You Could Snoop Around, But Should You?
By MsDior on June 18, 2014
Featured Member Post
We are all naturally curious people but sometimes, that curiosity can get in the way. Curiosity, they say, can kill a cat, and it may also kill your relationship.
When curiosity begins to creep into your relationship, you may get that itch to snoop on your significant other by looking through his/her phone. But is that itch to snoop a necessary precaution or unnecessary paranoia? Whether you choose to believe it or not, snooping is a bit of a trust breaker and, as we all know, once trust has been broken it can be a pretty difficult task to re-establish it in a relationship.
Before you pick up that phone or rummage through your lover's things, decide where the line is between sensible information and suspicious diving actions. If you get a gut feeling that something just isn’t right, that your boo is lying to you, something may be going on behind your back; 8 times out of 10, your gut instinct is right. The best thing to do is pay closer attention. You know how they operate. You know when there is a change in personality and a change in their communication with you.
Image: Mark Roy via Flickr
News flash....when you snoop you WILL find something. After all, the reason you are snooping is because you are looking for something….right?? Keep in mind, though, that text messages can be blown way out of proportion. That’s the down side of texting-- you never know the tone behind the message. So when you go snooping, you can easily misinterpret something and that misinterpretation can lead to unnecessary drama, simply because you read too deeply into something that was actually very innocent.
Here’s an idea: if you notice any changes, if your lover is doing something that is bothering you or you are curious about the change in normal actions (even towards you), mention it. You have to communicate and communicate effectively. Talk things through instead of snooping and possibly damaging your relationship beyond repair.

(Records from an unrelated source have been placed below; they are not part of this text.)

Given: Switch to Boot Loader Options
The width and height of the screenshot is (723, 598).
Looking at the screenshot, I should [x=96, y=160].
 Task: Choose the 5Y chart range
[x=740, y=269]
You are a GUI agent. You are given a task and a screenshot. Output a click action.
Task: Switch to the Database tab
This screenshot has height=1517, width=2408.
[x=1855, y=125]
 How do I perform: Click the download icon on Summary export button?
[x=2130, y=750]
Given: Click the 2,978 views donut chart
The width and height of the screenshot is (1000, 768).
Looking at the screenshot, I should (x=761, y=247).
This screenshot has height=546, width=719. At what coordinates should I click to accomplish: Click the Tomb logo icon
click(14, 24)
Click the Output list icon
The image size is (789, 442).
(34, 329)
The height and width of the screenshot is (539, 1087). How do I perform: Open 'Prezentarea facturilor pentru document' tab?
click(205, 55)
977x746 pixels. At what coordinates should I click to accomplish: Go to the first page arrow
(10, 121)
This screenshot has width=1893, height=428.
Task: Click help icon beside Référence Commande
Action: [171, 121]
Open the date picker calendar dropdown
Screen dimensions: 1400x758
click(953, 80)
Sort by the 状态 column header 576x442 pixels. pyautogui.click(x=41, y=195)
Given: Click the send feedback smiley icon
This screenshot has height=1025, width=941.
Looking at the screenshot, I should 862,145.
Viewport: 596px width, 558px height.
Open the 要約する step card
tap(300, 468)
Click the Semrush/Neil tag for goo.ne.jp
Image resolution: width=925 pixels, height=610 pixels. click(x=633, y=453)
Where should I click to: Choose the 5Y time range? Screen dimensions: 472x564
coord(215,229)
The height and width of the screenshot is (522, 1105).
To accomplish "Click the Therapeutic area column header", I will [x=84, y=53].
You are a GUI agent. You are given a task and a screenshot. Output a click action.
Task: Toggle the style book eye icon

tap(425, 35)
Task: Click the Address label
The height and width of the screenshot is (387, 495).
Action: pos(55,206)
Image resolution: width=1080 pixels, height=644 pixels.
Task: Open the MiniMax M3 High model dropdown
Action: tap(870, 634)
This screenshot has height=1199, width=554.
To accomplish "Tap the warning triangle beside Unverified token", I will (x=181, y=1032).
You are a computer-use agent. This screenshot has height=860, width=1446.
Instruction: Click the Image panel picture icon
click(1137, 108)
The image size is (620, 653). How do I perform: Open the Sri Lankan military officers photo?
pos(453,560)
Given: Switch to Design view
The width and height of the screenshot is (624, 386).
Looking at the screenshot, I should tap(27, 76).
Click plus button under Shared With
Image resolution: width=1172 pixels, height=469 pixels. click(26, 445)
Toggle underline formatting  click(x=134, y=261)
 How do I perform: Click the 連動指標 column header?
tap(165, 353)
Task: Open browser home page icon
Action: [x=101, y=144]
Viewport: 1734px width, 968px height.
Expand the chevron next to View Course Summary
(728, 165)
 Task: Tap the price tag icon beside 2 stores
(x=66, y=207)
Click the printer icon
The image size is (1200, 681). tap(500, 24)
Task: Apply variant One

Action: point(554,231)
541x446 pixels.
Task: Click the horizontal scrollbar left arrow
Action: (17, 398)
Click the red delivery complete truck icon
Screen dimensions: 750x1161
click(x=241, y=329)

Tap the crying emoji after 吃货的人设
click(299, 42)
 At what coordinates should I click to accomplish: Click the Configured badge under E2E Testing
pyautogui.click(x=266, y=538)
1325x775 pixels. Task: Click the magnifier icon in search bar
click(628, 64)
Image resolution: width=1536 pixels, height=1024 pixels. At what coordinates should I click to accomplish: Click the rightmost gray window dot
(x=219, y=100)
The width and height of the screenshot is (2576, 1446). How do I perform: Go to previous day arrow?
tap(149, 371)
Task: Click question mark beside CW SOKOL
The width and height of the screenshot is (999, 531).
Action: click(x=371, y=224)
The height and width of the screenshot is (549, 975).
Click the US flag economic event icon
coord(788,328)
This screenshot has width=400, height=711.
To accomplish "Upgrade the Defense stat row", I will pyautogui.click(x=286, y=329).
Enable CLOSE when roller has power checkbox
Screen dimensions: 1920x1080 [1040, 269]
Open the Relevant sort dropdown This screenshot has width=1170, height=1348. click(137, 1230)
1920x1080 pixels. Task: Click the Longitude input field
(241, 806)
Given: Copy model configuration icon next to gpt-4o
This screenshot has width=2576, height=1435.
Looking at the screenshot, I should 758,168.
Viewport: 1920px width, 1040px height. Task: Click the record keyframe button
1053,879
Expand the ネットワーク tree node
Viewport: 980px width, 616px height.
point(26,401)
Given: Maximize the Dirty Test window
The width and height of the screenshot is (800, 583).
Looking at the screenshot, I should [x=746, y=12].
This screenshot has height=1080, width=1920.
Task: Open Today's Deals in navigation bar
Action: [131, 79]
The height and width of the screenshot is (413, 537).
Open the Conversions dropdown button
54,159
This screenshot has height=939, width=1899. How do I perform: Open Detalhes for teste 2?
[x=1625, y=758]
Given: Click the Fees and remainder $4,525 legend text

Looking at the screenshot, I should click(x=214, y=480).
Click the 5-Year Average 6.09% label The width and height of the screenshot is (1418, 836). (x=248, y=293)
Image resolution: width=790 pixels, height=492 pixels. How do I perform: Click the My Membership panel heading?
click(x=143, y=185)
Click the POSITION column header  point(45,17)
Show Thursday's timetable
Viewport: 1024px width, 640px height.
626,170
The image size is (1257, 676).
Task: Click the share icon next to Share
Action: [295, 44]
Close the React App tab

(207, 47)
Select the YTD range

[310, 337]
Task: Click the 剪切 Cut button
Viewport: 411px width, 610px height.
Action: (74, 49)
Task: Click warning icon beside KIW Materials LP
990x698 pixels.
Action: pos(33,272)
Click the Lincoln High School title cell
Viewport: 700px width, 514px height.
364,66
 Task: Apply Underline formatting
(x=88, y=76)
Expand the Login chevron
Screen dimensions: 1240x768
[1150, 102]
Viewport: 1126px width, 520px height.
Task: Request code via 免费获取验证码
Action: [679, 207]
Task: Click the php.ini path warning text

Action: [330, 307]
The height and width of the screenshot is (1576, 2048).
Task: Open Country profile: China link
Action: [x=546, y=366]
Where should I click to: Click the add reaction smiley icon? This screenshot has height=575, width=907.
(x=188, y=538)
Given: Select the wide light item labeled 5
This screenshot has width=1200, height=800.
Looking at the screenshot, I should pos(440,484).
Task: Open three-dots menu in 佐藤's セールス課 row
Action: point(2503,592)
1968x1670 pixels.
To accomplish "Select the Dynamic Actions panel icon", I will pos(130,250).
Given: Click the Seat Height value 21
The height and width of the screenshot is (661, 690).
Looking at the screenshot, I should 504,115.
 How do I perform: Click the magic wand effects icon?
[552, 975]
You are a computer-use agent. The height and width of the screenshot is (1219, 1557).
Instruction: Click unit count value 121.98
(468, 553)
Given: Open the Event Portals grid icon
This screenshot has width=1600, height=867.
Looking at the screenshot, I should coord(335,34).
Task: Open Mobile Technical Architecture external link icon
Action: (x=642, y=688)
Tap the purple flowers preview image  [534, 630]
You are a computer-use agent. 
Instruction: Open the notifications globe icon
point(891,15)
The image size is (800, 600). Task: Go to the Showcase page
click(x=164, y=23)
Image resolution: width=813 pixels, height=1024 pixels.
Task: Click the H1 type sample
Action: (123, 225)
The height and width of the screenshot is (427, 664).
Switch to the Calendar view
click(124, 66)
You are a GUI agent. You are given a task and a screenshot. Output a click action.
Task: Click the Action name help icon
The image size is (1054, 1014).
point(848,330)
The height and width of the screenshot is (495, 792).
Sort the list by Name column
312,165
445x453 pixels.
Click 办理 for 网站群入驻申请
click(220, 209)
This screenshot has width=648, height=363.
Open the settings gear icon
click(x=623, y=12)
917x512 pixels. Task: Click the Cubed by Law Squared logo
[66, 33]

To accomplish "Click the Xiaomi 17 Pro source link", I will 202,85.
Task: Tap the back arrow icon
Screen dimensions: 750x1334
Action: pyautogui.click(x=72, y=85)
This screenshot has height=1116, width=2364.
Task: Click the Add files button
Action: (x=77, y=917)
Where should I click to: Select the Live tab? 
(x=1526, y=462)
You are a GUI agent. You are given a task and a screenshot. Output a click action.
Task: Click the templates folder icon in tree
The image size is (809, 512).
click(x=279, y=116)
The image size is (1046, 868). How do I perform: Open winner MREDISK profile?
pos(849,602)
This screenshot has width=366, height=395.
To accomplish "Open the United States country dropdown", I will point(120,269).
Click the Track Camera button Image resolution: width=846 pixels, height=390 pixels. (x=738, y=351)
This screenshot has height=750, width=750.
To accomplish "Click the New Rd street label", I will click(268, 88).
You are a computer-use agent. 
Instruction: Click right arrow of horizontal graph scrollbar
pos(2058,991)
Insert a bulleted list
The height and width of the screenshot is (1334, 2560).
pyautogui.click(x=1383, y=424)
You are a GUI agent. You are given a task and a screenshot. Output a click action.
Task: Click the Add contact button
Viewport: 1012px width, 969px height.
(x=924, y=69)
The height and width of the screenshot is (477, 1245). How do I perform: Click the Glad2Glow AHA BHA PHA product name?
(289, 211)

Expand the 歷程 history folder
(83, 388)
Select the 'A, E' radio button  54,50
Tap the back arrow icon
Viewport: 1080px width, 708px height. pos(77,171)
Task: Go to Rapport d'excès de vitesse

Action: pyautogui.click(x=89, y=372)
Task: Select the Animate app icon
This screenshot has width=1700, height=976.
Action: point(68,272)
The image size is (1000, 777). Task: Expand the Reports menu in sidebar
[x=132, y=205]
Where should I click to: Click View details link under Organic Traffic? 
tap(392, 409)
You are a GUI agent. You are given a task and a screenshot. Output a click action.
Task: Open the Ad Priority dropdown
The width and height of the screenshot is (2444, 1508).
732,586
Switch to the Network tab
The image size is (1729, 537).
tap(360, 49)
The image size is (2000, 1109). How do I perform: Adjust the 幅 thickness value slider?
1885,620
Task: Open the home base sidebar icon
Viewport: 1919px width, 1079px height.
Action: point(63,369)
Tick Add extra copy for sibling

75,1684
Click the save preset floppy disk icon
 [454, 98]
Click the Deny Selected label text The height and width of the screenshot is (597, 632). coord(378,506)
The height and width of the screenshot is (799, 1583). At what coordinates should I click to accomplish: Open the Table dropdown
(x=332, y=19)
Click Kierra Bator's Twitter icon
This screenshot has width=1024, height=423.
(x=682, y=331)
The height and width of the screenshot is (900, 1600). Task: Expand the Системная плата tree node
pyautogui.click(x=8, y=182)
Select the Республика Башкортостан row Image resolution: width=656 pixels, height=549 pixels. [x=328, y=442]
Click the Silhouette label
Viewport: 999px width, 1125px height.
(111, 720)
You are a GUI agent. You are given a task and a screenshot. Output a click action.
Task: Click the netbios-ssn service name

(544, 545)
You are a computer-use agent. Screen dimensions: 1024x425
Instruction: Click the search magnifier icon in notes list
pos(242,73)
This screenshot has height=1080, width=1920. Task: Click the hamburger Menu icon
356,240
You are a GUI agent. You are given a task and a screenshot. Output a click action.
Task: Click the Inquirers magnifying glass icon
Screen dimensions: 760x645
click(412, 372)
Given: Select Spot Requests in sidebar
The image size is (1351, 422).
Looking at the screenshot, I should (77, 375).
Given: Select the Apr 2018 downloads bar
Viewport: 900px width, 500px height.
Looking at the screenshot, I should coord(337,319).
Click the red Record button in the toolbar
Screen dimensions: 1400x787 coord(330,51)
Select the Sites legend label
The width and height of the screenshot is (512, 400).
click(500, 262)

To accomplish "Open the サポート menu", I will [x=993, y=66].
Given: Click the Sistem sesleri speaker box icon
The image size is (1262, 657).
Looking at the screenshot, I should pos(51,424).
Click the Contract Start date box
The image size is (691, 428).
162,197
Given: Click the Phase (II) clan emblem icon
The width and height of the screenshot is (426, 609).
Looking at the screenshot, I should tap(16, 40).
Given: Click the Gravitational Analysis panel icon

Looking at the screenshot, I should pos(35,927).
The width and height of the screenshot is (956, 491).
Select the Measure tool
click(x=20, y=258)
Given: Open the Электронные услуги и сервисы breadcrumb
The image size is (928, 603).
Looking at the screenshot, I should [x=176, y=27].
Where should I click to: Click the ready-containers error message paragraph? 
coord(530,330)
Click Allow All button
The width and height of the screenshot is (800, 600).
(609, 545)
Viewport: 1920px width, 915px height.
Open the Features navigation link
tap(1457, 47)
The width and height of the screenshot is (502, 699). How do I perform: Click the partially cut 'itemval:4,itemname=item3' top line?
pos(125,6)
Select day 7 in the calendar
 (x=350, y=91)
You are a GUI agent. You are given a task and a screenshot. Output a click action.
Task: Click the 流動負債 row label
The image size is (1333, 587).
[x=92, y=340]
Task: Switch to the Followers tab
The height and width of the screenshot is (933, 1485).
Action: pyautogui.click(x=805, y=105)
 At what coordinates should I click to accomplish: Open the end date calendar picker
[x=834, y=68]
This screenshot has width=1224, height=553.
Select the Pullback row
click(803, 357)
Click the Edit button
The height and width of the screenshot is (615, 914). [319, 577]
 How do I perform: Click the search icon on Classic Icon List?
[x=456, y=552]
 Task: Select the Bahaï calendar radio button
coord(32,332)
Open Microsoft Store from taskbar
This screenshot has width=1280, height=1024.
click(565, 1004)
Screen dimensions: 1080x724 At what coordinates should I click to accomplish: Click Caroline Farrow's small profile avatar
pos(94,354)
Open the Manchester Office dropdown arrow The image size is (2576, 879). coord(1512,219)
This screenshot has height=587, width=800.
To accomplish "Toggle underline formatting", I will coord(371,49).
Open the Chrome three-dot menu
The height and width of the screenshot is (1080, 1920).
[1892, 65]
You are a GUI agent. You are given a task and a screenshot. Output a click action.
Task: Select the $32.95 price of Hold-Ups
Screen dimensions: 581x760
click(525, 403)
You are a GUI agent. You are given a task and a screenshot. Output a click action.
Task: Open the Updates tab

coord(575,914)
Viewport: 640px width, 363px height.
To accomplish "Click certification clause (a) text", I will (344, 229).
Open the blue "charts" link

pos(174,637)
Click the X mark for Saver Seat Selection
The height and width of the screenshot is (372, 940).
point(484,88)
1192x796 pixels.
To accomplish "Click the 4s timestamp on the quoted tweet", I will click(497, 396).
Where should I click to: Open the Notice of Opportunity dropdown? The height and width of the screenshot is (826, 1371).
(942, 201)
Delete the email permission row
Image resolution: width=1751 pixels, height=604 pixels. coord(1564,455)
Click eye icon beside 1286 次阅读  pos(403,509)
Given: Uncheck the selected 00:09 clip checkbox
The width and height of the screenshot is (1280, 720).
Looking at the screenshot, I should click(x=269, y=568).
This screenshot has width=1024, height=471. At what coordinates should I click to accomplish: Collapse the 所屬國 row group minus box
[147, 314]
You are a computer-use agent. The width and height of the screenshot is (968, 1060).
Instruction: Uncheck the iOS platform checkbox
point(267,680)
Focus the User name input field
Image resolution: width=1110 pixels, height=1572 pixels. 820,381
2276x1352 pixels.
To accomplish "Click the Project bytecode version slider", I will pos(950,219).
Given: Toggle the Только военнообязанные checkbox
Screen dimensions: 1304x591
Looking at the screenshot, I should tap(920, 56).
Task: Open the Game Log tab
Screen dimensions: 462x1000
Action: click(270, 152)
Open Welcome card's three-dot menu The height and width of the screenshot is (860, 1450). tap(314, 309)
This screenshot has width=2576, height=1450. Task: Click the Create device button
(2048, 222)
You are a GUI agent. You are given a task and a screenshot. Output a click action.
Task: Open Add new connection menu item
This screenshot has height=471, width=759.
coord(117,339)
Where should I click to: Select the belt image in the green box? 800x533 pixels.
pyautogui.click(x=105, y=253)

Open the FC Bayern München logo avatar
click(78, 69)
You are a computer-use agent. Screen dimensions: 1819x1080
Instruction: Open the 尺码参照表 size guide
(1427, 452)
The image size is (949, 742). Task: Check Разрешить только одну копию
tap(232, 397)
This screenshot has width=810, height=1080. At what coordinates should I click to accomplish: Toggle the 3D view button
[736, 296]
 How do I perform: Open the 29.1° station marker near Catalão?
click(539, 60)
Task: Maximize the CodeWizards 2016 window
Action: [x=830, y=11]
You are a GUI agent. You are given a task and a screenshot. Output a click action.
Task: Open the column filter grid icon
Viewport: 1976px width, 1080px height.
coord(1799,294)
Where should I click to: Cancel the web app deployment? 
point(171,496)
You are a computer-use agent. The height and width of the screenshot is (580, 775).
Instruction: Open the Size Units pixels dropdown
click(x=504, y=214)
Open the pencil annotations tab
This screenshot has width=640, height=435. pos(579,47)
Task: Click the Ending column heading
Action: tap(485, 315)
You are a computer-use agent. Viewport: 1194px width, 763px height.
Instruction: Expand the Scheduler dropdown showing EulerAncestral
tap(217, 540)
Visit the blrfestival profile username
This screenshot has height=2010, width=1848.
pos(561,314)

There is a thin line between privacy and keeping secrets. If for any reason, curiosity about your S/O's actions begins to overtake you, and snooping has crossed your mind, ask yourself a few questions:
- What will snooping accomplish?
- Are you willing to possibly damage your relationship?
- Are you willing to take the risk of losing your boo’s trust by snooping, when you could have addressed your curiosity, simply by having a conversation?
For any relationship to go the distance, respect has to be maintained, honesty adhered to, and boundaries honored.
You could snoop….but should you?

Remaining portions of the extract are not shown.